→ **Directions for this task**
Reproduce the material verbatim, from the line holding "Given: Click the trim selection waveform icon" through the line holding "[x=114, y=222]", with both of those lines included.

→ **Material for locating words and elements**

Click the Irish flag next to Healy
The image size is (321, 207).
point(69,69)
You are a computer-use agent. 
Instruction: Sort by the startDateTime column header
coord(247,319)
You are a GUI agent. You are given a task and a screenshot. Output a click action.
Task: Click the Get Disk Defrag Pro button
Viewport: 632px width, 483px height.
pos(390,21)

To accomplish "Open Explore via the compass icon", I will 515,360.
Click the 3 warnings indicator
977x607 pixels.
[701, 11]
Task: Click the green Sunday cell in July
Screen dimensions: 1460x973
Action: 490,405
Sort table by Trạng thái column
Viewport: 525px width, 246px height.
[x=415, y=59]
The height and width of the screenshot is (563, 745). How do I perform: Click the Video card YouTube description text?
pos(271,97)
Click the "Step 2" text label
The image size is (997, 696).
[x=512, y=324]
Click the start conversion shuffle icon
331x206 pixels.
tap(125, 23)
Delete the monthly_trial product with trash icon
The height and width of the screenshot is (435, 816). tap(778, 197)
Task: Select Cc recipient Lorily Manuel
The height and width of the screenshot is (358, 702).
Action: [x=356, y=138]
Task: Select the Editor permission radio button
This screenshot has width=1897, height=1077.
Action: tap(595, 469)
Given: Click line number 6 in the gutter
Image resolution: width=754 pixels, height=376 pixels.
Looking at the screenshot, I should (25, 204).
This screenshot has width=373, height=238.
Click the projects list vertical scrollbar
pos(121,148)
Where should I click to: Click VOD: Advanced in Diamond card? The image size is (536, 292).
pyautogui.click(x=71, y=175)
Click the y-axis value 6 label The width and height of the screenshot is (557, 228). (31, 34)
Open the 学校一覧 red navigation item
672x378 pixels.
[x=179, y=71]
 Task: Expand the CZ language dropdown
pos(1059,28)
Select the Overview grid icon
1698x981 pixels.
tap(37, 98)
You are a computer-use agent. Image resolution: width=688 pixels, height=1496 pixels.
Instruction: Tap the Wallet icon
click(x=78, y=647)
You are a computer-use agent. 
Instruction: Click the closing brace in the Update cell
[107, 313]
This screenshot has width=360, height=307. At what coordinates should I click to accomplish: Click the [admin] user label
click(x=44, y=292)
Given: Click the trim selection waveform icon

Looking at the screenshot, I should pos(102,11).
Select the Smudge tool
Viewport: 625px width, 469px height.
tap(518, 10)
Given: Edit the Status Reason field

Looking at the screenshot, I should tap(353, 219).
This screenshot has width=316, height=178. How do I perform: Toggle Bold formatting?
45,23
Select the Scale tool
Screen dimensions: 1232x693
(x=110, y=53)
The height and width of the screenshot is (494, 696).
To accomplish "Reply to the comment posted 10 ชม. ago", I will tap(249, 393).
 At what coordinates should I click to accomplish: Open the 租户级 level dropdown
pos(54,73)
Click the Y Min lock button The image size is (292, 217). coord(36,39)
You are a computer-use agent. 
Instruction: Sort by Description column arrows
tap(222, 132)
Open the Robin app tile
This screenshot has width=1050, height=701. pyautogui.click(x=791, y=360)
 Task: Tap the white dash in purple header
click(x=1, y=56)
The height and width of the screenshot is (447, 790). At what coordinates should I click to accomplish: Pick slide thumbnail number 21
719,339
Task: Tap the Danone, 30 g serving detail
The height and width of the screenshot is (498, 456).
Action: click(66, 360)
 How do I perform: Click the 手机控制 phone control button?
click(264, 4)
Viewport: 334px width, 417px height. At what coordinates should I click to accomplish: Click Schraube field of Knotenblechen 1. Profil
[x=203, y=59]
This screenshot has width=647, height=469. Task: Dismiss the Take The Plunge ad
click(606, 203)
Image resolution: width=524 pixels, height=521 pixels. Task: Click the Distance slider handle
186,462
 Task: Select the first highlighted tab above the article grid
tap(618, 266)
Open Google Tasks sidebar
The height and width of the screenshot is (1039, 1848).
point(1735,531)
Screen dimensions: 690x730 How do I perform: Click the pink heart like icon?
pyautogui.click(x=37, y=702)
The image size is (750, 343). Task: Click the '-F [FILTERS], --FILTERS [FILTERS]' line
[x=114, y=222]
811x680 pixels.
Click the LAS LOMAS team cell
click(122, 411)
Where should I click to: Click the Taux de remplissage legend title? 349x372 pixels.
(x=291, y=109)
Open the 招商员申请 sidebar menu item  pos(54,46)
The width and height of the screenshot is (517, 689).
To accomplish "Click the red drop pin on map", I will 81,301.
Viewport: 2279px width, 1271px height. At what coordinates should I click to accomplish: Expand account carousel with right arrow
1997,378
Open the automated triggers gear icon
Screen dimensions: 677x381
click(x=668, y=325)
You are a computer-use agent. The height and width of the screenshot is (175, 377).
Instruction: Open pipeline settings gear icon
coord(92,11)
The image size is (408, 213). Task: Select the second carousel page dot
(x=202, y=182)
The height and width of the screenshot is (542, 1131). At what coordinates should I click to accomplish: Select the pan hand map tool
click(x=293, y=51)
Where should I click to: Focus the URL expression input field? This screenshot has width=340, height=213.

→ **Response**
Given: Click the trim selection waveform icon

Looking at the screenshot, I should pos(102,11).
Select the Smudge tool
Viewport: 625px width, 469px height.
tap(518, 10)
Given: Edit the Status Reason field

Looking at the screenshot, I should tap(353, 219).
This screenshot has width=316, height=178. How do I perform: Toggle Bold formatting?
45,23
Select the Scale tool
Screen dimensions: 1232x693
(x=110, y=53)
The height and width of the screenshot is (494, 696).
To accomplish "Reply to the comment posted 10 ชม. ago", I will tap(249, 393).
 At what coordinates should I click to accomplish: Open the 租户级 level dropdown
pos(54,73)
Click the Y Min lock button The image size is (292, 217). coord(36,39)
You are a computer-use agent. 
Instruction: Sort by Description column arrows
tap(222, 132)
Open the Robin app tile
This screenshot has width=1050, height=701. pyautogui.click(x=791, y=360)
 Task: Tap the white dash in purple header
click(x=1, y=56)
The height and width of the screenshot is (447, 790). At what coordinates should I click to accomplish: Pick slide thumbnail number 21
719,339
Task: Tap the Danone, 30 g serving detail
The height and width of the screenshot is (498, 456).
Action: click(66, 360)
 How do I perform: Click the 手机控制 phone control button?
click(264, 4)
Viewport: 334px width, 417px height. At what coordinates should I click to accomplish: Click Schraube field of Knotenblechen 1. Profil
[x=203, y=59]
This screenshot has width=647, height=469. Task: Dismiss the Take The Plunge ad
click(606, 203)
Image resolution: width=524 pixels, height=521 pixels. Task: Click the Distance slider handle
186,462
 Task: Select the first highlighted tab above the article grid
tap(618, 266)
Open Google Tasks sidebar
The height and width of the screenshot is (1039, 1848).
point(1735,531)
Screen dimensions: 690x730 How do I perform: Click the pink heart like icon?
pyautogui.click(x=37, y=702)
The image size is (750, 343). Task: Click the '-F [FILTERS], --FILTERS [FILTERS]' line
[x=114, y=222]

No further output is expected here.